Penelitian ini bertujuan untuk mengkaji potensi biochar (bahan tempurung kelapa dan kotoran sapi) sebagai bahan amendemen untuk memperbaiki kesuburan tanah, efisiensi nitrogen dan penggunaan air tanaman jagung (Zea mays) di lahan kering Lombok Utara. Percobaan lapangan telah dilakukan di stasiun penelitian lahan kering UNRAM di Kecamatan Bayan, Lombok Utara (08o25‟LU, 116o23‟BT), 20.5 meter dari permukaan laut. Klasifikasi tipe tanah termasuk Ustipssamment (Soil Survey Staff, 1998), dengan bahan induk abu vulkan berbatu apung yang berasal dari hasil erupsi G. Rinjani. Curah hujan tahun 2010 di daerah penelitian sebesar 1234,2 mm, tersebar antara bulan Desember/Januari sampai April/Mei, suhu dan kelembaban relatif udara masing-masing 31o C dan 84%. Tanah lapisan atas bertekstur lempung berpasir (sandy loam) dengan kandungan pasir ≥ 55%, pH 5.97 dan C-organik tanah 0.89%, 0.13% N, 23.60 mg kg–1 extractable P dan 0.57 cmol kg–1 exch. K.
Biochar diproduksi dari bahan baku limbah kotoran sapi dan tempurung kelapa. Biochar tempurung kelapa dibuat dengan pembakaran dalam lubang tanah berukuran panjang 1,5 m, lebar dan dalam 1,0 m. Biochar kotoran sapi dibuat dengan memanaskan kotoran sapi (kadar air 15%) dalam drum berukuran diameter 56 cm dan tinggi 42 cm, dipanaskan pada tungku kontruksi batu bata berukuran panjang 120 cm, lebar 70 cm dan tinggi 40 cm. Hasil biochar diayak untuk mendapatkan ukuran partikel 1,0 mm.
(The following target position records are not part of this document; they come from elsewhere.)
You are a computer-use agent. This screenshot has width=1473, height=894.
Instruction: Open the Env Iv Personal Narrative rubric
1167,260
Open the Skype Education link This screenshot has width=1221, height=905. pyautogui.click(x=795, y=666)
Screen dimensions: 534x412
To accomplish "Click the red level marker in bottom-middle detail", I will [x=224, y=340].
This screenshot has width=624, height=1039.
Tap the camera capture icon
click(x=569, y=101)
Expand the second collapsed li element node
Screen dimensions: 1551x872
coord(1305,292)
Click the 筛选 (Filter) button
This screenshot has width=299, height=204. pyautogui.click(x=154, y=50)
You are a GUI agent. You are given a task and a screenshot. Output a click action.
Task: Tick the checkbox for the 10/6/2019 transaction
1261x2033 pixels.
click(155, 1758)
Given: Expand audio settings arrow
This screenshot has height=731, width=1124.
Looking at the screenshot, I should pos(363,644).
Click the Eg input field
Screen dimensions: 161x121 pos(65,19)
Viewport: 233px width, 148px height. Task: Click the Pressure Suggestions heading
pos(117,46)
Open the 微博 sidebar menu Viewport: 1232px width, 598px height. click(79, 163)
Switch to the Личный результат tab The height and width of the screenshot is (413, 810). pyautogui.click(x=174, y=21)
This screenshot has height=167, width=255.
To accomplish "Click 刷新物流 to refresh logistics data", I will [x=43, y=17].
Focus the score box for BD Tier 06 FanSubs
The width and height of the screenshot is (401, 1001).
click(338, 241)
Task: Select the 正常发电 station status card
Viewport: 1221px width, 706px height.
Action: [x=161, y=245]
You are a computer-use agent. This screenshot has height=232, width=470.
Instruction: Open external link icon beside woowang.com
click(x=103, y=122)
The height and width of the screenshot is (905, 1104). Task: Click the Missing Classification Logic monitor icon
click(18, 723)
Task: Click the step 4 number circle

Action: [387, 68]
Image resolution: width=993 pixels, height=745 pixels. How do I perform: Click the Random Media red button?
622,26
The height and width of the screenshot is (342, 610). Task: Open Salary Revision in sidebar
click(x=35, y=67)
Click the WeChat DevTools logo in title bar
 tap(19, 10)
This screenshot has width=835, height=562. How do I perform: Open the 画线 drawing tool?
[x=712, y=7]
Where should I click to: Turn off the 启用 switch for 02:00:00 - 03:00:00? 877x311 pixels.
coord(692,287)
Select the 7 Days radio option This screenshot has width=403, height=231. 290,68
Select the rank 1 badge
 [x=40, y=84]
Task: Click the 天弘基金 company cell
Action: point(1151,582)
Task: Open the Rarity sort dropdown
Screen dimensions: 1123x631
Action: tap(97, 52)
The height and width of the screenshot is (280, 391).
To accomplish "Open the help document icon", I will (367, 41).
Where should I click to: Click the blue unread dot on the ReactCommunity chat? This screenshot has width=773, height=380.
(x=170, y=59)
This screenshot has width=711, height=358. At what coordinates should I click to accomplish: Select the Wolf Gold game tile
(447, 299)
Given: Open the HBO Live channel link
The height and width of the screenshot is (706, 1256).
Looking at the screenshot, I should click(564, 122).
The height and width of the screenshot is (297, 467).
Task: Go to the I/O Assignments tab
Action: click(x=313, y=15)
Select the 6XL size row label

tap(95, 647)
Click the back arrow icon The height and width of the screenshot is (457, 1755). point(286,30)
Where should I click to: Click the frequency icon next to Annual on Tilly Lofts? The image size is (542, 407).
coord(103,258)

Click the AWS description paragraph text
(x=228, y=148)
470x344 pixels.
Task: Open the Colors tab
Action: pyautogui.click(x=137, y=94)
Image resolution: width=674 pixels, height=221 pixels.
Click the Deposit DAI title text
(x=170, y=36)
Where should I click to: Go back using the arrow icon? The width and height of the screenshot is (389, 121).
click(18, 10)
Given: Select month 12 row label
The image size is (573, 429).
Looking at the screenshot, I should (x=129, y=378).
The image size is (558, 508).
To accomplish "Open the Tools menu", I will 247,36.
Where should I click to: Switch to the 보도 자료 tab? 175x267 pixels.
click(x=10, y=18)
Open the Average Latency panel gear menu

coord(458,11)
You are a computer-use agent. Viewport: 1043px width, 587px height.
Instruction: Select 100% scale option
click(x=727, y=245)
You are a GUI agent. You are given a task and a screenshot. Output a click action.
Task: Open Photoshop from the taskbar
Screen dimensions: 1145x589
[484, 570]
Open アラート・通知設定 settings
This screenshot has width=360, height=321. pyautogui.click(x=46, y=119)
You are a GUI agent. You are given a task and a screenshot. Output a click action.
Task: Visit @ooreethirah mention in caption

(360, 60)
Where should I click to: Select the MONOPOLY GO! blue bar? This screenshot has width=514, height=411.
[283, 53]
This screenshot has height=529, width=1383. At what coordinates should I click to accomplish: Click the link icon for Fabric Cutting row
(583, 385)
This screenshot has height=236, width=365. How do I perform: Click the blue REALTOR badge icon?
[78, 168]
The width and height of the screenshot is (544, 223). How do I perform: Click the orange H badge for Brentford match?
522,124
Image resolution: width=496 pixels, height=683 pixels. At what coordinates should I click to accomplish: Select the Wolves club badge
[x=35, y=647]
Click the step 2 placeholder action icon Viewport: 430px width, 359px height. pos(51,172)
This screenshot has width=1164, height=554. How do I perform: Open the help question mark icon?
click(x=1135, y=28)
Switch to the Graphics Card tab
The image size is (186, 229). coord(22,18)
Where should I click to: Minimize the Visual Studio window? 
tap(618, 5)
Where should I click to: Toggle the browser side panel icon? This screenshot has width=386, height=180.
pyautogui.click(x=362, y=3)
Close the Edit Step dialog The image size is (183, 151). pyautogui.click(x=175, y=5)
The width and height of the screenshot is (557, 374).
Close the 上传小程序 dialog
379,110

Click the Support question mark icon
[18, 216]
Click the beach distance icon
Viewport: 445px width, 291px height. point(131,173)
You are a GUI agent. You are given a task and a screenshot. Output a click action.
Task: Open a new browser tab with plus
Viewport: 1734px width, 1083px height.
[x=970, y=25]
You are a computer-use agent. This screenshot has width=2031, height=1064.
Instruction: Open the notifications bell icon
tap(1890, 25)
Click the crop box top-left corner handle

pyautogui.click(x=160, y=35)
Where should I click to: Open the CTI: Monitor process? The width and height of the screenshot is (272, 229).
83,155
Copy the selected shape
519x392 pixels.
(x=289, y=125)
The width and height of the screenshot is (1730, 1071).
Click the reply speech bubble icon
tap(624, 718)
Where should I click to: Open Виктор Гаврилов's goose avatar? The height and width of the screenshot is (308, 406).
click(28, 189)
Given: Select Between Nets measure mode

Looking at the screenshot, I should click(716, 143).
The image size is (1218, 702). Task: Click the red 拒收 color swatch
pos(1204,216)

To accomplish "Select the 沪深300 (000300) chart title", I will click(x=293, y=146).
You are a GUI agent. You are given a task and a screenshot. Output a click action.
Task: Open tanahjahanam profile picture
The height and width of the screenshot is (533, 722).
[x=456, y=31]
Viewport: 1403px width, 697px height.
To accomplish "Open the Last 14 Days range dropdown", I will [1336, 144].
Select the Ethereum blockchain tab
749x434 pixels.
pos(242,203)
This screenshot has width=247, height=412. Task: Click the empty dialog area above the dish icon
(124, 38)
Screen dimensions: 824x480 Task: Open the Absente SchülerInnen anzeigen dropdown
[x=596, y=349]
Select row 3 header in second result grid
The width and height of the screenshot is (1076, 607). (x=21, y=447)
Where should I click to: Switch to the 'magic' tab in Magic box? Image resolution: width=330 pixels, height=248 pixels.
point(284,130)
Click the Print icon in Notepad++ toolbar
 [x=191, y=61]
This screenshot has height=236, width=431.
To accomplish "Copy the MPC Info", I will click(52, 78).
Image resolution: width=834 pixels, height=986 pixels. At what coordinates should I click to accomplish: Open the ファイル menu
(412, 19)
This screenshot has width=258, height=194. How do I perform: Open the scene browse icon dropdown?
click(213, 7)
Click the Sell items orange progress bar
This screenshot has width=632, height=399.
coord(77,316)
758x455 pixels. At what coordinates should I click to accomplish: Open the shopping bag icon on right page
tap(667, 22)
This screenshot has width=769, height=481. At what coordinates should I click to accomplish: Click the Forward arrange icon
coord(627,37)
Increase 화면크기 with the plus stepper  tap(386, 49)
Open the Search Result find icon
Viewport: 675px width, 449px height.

Percobaan dilakukan dalam tiga musim tanam jagung secara beruntun yakni jagung-1 (MT1) berlangsung musim hujan 2010/2011 (November 2010 - Maretl 2011), jagung- 2 (MT-2) dan jagung-3 (MT3) berlangsung musim kemarau dengan rentang
waktu masing-masing Maret – Juli 2011 dan Juli - Oktober 2011. Bahan pembenah organik yang diuji pada percobaan ini ialah biochar tempurung kelapa (BTK), biochar kotoran sapi (BKS) dan pupuk kandang (PK) dan tanpa pembenah tanah sebagai kontrol (K). Pada MT-1 perlakuan meliputi: BTK, BKS, PK dan kontrol, sedangkan pada pertanaman jagung berikutnya (MT-2 dan MT-3), perlakuan PK terdiri dari pukan aplikasi hanya sekali pada MT1 (PkA) dan pukan diaplikasi setiap musim tanam (PkB). Percobaan dirancang menurut Rancangan Acak Kelompok dengan empat ulangan pada petak berukuran 3.5 m x 4.0 m. Bahan pembenah organik dicampurkan secara merata dengan tanah pada kedalaman 10 cm, diinkubasikan selama 7 hari pada kondisi lengas tanah 80% kapasitas lapang. Benih jagung (var. BC-2) ditanam seminggu setelah inkubasi dengan jarak tanam 20 x 70 cm (100 tanaman per petak).
Pupuk Urea, superphosphate, dan KCl diberikan dengan takaran masing-masing 135 kg N ha–1, 75 kg P2 O5 ha–1 dan 75 kg K2 O ha–1 . Pupuk P dan K diberikan sebagai pupuk dasar, sedangkan N diberikan dalam dua kali:: 40% (54 kg N ha–1 ) pada umur 21 hari sesudah tanam (21 HST) dan 60% (81 kg N ha–1 ) pada umur 45 HST untuk jagung MT-2. Sedangkan untuk jagung MT-3, pupuk N diberikan tiga kali yakni 40% (54 kg N ha–1 ) diberikan umur 20 HST dan sisanya masing-masing 30% (40,5 kg N ha-1) pada umur 30 HST dan 45 HST.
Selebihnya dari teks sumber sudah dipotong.